## Text excerpt
I was going to post something else, but had come across this piece, “Wither the Audience for Classical Music?,” by Douglas Dempster (while he was Dean of the Eastman School or Music) in the Harmony: Forum of the Symphony Orchestra Institute yesterday.  I had posted some snippets in the cello chat thread I started (that I mentioned in a previous post), but have also had a discussion exploding after I posted a link to Michael Kaiser‘s (President of the Kennedy Center) piece, “The Orchestra Conundrum,” on my facebook page where I mentioned some of Dempster’s analysis. 

Rather than bog this down with my own poor prose, I’ll just quote some of the more interesting bits and let you peruse the links to discussions above if you want more of my thoughts on the issues. 

Also of note, and relevant to this issue.  The Detroit Symphony Orchestra has cancelled the rest of their season.

A careful review of this research suggests a less startling conclusion. It is true that younger generations of Americans, especially the baby boomers, are not attending classical music concerts with the frequency of older generations. However, every generation considered in this study increased very significantly its listening to classical music through radio and recorded media over the 10-year period between 1982 and 1992. Americans born between 1916 and 1945 listened to classical music on the radio with greater frequency than younger generations. But growth in radio-listening habits was the very greatest in the baby-boom generation.

As the entire American audience for classical music was shifting toward radio, at the expense of concert attendance, baby boomers, more than any other demographic group, were shifting their attention to recorded media: the LP record, the cassette tape, and the CD. Between 1982 and 1992, listening to classical music on recorded media increased for every age group of Americans.25 But it increased the most, during that period, for the baby-boom generation.

## Given exercise
Return, word for word, the stretch of the classical music audience post above that opens with the words containing "Also of note, and" and closes with "in the baby-boom generation.".

## Data provided
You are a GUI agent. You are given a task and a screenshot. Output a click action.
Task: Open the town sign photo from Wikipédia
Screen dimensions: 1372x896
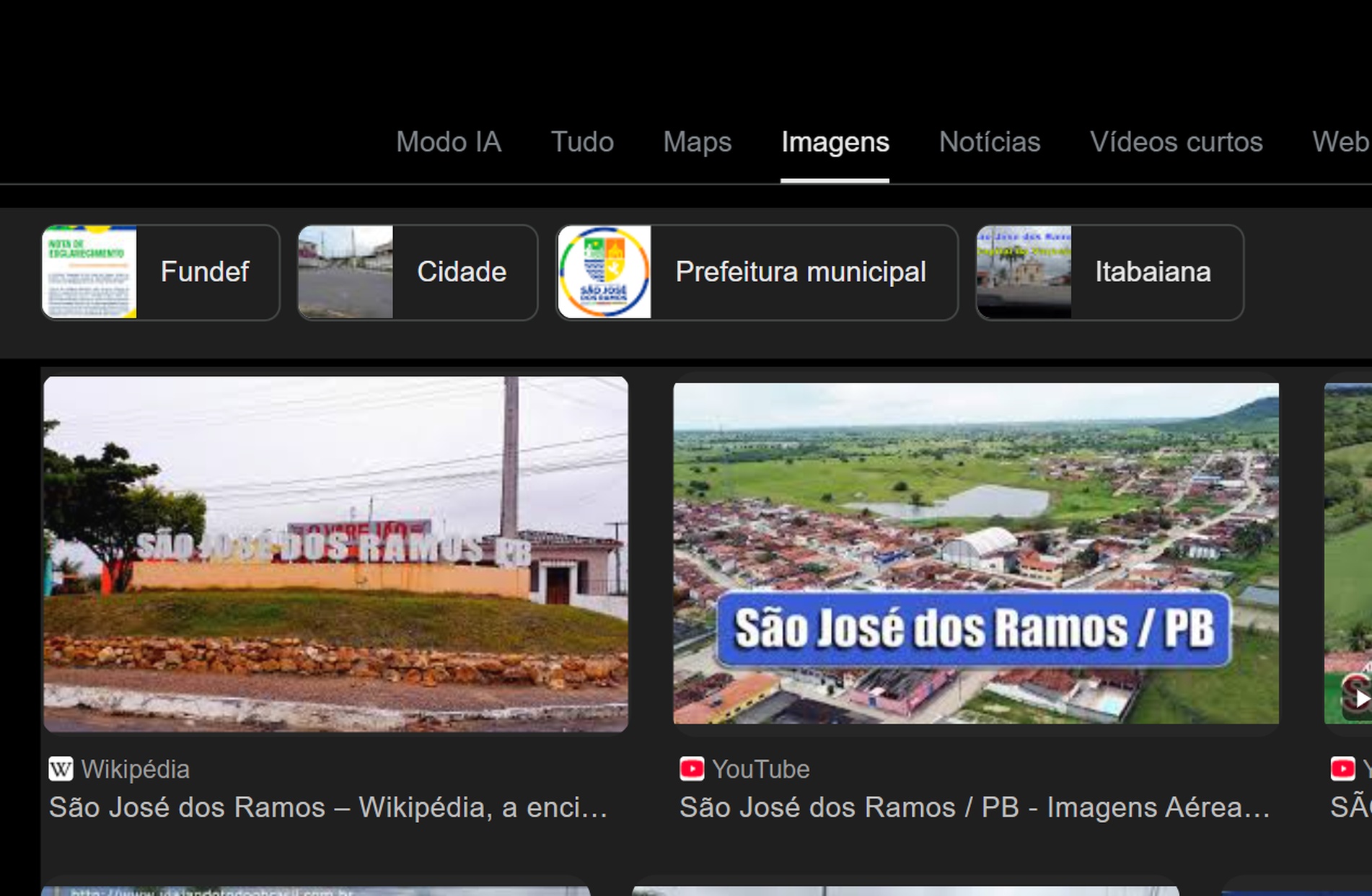pos(335,553)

## Written reply
Also of note, and relevant to this issue.  The Detroit Symphony Orchestra has cancelled the rest of their season.

A careful review of this research suggests a less startling conclusion. It is true that younger generations of Americans, especially the baby boomers, are not attending classical music concerts with the frequency of older generations. However, every generation considered in this study increased very significantly its listening to classical music through radio and recorded media over the 10-year period between 1982 and 1992. Americans born between 1916 and 1945 listened to classical music on the radio with greater frequency than younger generations. But growth in radio-listening habits was the very greatest in the baby-boom generation.